──────── Excerpted data

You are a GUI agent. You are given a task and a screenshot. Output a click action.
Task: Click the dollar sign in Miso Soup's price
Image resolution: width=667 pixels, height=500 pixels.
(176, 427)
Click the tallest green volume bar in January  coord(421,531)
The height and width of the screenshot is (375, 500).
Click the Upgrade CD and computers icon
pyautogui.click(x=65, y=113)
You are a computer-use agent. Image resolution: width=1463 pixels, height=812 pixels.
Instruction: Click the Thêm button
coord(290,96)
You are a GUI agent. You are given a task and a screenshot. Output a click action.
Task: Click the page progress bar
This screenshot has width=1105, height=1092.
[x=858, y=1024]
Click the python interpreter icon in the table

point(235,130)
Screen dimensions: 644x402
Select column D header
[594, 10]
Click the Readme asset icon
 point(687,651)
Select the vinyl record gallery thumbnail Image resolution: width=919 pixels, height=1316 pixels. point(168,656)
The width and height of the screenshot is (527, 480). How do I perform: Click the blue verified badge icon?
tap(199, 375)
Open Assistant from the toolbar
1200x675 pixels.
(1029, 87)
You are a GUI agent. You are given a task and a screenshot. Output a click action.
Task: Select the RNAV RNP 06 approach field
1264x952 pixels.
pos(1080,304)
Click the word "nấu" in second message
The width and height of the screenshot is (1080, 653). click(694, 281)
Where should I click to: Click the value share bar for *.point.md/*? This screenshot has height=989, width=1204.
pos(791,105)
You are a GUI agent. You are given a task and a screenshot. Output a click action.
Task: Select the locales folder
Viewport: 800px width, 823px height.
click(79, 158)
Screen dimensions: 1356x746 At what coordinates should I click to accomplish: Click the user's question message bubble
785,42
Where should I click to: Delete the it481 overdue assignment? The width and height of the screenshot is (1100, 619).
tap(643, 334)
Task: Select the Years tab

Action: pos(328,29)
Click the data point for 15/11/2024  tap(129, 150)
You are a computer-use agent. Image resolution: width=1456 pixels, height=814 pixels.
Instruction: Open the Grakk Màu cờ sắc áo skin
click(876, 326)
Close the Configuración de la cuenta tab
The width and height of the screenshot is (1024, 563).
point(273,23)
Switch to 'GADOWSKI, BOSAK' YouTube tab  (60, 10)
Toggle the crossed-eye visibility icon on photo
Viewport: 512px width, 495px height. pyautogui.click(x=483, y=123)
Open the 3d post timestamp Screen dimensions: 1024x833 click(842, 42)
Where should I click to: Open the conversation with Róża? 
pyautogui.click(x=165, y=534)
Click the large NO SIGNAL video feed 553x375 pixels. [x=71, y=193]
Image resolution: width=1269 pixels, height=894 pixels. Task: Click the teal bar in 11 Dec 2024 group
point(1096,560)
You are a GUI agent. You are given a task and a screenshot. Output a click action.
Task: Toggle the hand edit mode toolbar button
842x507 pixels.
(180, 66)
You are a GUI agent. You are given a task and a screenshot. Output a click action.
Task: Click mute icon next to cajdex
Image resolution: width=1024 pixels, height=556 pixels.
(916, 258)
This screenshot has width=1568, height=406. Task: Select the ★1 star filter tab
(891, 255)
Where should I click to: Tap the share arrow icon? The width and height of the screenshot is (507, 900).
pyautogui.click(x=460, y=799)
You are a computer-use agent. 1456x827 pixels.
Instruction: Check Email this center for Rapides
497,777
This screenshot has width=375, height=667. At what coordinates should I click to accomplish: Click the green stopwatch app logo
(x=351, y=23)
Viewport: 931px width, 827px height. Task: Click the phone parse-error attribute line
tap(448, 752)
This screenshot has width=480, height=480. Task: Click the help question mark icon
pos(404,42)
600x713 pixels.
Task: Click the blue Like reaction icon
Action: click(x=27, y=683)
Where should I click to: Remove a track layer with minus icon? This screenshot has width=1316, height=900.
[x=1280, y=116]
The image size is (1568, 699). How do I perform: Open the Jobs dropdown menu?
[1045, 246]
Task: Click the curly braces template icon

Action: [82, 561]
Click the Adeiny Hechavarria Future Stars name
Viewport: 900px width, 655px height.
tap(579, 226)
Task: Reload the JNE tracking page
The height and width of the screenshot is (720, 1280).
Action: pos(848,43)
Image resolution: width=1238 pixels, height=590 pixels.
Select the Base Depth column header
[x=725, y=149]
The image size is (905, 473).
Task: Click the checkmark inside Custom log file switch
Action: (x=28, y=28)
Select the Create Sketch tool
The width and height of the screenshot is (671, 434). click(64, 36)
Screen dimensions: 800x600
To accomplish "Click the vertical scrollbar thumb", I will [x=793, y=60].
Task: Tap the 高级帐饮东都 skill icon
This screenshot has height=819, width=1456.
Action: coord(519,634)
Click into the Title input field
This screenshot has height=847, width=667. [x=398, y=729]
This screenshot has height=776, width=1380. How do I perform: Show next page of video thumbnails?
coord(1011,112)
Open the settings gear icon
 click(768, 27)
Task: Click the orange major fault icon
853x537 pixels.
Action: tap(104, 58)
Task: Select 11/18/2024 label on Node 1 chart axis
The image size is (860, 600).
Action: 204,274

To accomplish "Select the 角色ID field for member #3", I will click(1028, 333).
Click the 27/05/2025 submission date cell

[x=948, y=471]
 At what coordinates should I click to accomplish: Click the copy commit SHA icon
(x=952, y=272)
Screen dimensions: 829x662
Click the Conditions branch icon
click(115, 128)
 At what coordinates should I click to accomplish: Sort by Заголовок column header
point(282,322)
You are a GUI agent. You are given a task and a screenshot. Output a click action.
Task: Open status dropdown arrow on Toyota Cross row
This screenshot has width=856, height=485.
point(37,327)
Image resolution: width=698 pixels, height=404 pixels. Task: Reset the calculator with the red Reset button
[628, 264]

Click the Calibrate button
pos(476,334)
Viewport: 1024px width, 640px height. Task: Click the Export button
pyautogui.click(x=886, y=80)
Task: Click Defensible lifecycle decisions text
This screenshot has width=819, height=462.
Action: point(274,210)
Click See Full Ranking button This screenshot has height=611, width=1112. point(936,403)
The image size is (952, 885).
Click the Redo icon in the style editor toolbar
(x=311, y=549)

────────────────

Task to complete: From the line that contains "853x537 pixels." down to the final line of the entries, print every line exactly as it is, and only those lines.

Answer for this exercise:
853x537 pixels.
Action: tap(104, 58)
Task: Select 11/18/2024 label on Node 1 chart axis
The image size is (860, 600).
Action: 204,274

To accomplish "Select the 角色ID field for member #3", I will click(1028, 333).
Click the 27/05/2025 submission date cell

[x=948, y=471]
 At what coordinates should I click to accomplish: Click the copy commit SHA icon
(x=952, y=272)
Screen dimensions: 829x662
Click the Conditions branch icon
click(115, 128)
 At what coordinates should I click to accomplish: Sort by Заголовок column header
point(282,322)
You are a GUI agent. You are given a task and a screenshot. Output a click action.
Task: Open status dropdown arrow on Toyota Cross row
This screenshot has width=856, height=485.
point(37,327)
Image resolution: width=698 pixels, height=404 pixels. Task: Reset the calculator with the red Reset button
[628, 264]

Click the Calibrate button
pos(476,334)
Viewport: 1024px width, 640px height. Task: Click the Export button
pyautogui.click(x=886, y=80)
Task: Click Defensible lifecycle decisions text
This screenshot has width=819, height=462.
Action: point(274,210)
Click See Full Ranking button This screenshot has height=611, width=1112. point(936,403)
The image size is (952, 885).
Click the Redo icon in the style editor toolbar
(x=311, y=549)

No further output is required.